本发明涉及植物组培领域,提供一种避免杉木试管苗偏冠的组培方法,解决现有技术的方法培养得到的试管苗偏冠的缺陷,包括以下处理步骤:⑴获取外植体;⑵增殖培养;⑶壮苗培养;⑷生根培养;⑸炼苗:在60%遮光度中炼苗,待根系变色,保持大棚湿度70%以上开盖炼苗3d;⑹试管苗移植:移栽时生根苗经过清水漂洗、沥干水分,浸泡在2‰高锰酸钾水溶液5min,起苗后清水漂洗3次,植入育苗混合基质营养袋中培养,在容器苗中培养至苗高达30cm时即可出圃造林。

Description

一种避免杉木试管苗偏冠的组培方法
技术领域
本发明涉及植物组培领域,尤其涉及一种避免杉木试管苗偏冠的组培方法。
背景技术
杉木(Cunninghamia lanceolata(Lamb)Hook.)属杉科(Taxodiaceae),又名沙木、沙树等。
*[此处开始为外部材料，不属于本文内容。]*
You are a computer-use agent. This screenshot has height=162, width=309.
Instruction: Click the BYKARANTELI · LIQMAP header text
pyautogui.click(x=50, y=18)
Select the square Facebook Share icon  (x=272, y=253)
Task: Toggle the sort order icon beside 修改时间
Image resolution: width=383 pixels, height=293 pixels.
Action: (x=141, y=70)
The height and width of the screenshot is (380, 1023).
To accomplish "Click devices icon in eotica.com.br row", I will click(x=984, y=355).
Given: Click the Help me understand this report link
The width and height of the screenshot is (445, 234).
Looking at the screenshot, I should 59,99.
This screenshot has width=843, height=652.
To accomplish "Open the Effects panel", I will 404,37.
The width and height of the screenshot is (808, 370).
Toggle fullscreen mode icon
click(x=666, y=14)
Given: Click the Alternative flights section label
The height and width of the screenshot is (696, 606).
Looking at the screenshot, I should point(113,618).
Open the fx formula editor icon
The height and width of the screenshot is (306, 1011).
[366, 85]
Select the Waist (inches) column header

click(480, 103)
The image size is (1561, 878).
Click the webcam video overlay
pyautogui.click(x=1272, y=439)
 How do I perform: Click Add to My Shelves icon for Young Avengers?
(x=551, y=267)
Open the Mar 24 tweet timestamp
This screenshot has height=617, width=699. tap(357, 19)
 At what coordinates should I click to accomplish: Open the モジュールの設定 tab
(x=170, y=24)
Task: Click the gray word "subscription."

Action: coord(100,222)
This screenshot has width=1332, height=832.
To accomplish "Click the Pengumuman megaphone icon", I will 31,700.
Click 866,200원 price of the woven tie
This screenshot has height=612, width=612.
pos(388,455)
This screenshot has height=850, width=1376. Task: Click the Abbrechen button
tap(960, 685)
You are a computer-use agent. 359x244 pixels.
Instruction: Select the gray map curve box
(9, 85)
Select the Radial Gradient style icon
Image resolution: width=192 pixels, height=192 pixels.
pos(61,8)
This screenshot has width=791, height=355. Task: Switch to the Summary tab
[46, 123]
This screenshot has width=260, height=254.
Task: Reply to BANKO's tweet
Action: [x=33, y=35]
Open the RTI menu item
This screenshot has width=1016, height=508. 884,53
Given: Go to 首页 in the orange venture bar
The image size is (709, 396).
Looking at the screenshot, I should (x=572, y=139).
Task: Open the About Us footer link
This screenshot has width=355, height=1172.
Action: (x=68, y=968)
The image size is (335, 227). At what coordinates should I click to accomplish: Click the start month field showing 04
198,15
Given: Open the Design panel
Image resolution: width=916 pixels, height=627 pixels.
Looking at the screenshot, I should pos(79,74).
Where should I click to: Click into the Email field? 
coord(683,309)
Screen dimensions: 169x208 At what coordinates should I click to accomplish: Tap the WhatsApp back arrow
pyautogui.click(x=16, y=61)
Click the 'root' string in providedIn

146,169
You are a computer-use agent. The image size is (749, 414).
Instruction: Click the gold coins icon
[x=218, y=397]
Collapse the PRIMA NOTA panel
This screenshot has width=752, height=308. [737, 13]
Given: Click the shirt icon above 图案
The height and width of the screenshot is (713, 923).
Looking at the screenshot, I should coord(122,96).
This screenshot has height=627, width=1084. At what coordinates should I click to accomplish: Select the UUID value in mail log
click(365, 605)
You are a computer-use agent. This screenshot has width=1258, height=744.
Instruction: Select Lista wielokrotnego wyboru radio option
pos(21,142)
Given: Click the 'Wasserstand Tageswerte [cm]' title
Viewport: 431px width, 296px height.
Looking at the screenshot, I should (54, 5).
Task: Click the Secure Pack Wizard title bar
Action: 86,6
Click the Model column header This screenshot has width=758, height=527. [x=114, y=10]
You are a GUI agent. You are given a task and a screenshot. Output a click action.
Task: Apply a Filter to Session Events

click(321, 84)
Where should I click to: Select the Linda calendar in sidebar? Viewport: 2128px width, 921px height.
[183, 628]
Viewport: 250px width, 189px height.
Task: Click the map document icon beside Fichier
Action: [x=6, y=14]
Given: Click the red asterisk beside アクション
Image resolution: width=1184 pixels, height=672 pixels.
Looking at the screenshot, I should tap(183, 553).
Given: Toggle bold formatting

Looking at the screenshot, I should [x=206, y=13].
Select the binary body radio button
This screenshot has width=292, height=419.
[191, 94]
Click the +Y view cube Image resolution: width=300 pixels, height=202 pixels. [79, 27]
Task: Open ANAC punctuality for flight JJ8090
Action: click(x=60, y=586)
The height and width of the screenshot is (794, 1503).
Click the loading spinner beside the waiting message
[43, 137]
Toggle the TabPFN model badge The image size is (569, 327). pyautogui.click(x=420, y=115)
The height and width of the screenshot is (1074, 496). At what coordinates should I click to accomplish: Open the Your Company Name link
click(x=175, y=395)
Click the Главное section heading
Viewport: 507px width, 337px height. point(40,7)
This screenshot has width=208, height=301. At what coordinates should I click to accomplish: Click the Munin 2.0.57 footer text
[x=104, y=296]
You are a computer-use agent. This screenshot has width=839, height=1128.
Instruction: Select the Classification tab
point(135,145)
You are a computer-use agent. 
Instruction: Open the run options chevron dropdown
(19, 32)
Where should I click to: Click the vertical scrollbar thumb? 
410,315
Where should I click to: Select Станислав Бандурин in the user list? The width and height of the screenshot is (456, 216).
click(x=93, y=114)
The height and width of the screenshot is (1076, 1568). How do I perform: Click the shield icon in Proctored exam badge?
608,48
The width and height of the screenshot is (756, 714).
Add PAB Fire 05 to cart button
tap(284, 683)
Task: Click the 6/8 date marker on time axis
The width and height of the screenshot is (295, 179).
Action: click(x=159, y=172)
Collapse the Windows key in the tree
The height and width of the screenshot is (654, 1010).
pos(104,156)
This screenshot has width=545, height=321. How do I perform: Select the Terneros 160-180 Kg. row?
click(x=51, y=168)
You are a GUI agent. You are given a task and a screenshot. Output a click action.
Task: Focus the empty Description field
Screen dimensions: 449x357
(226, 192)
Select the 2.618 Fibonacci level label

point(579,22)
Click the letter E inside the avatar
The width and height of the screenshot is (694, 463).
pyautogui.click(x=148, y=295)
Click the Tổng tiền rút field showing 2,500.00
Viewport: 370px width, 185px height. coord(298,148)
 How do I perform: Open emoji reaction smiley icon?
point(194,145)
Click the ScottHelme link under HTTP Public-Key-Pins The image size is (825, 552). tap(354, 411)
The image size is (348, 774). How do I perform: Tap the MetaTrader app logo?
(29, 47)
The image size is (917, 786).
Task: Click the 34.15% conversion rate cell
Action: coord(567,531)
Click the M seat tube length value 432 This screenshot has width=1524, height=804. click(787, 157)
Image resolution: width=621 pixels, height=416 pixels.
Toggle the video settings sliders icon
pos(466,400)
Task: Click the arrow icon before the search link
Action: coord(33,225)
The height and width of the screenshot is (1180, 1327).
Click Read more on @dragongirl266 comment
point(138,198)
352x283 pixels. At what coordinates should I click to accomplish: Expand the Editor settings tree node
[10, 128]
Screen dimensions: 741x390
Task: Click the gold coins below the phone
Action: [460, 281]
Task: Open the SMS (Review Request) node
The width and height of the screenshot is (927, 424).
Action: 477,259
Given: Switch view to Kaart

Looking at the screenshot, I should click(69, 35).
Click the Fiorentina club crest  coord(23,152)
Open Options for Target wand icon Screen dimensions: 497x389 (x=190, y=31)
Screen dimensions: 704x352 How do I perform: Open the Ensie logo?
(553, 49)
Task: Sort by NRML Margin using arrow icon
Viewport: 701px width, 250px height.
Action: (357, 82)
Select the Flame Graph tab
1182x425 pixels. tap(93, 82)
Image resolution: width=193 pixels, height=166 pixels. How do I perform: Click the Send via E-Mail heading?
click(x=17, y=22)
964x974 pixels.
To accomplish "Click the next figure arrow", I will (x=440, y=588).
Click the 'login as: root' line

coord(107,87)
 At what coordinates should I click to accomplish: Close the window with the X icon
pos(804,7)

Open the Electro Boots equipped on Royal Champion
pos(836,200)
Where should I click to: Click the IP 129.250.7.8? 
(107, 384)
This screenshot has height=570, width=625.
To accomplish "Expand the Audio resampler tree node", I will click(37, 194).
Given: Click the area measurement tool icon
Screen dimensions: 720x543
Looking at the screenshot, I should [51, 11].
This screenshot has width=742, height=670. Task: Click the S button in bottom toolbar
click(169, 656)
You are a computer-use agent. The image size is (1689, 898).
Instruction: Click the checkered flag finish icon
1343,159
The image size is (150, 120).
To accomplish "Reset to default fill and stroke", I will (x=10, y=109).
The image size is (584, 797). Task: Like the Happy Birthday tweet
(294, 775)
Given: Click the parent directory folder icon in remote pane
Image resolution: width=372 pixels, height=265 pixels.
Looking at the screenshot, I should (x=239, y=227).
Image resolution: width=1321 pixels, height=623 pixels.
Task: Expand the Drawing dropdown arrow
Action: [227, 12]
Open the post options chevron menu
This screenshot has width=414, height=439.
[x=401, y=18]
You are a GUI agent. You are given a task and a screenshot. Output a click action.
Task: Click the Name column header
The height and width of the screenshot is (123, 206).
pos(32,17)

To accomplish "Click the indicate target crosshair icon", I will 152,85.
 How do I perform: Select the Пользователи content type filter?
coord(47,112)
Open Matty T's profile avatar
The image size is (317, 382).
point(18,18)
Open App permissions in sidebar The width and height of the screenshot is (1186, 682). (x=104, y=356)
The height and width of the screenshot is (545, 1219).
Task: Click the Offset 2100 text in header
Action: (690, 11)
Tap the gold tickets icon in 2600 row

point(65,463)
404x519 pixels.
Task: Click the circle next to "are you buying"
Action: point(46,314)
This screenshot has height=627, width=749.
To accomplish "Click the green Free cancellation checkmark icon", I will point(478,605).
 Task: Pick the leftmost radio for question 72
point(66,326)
乔木,木纹理直,木质结构细致,心材带淡红褐色,材质轻,耐腐防蛀,易加工,不易翘裂。广泛用于建筑、桥梁、电杆、造船、家具等方面。在我国分布范围广,长江流域、秦岭以南地区栽培最广,且生长快、经营周期短,经济价值高,是我国南方地区主要速生用材树种。药用功能:祛风止痛,散瘀止血。用于慢性气管炎,胃痛,风湿关节痛;外治跌打损伤,烧烫伤,外伤出血,过敏性皮炎。我国人工种植杉木历史悠久,是南方丘陵、山区林农创收致富的重要途径之一。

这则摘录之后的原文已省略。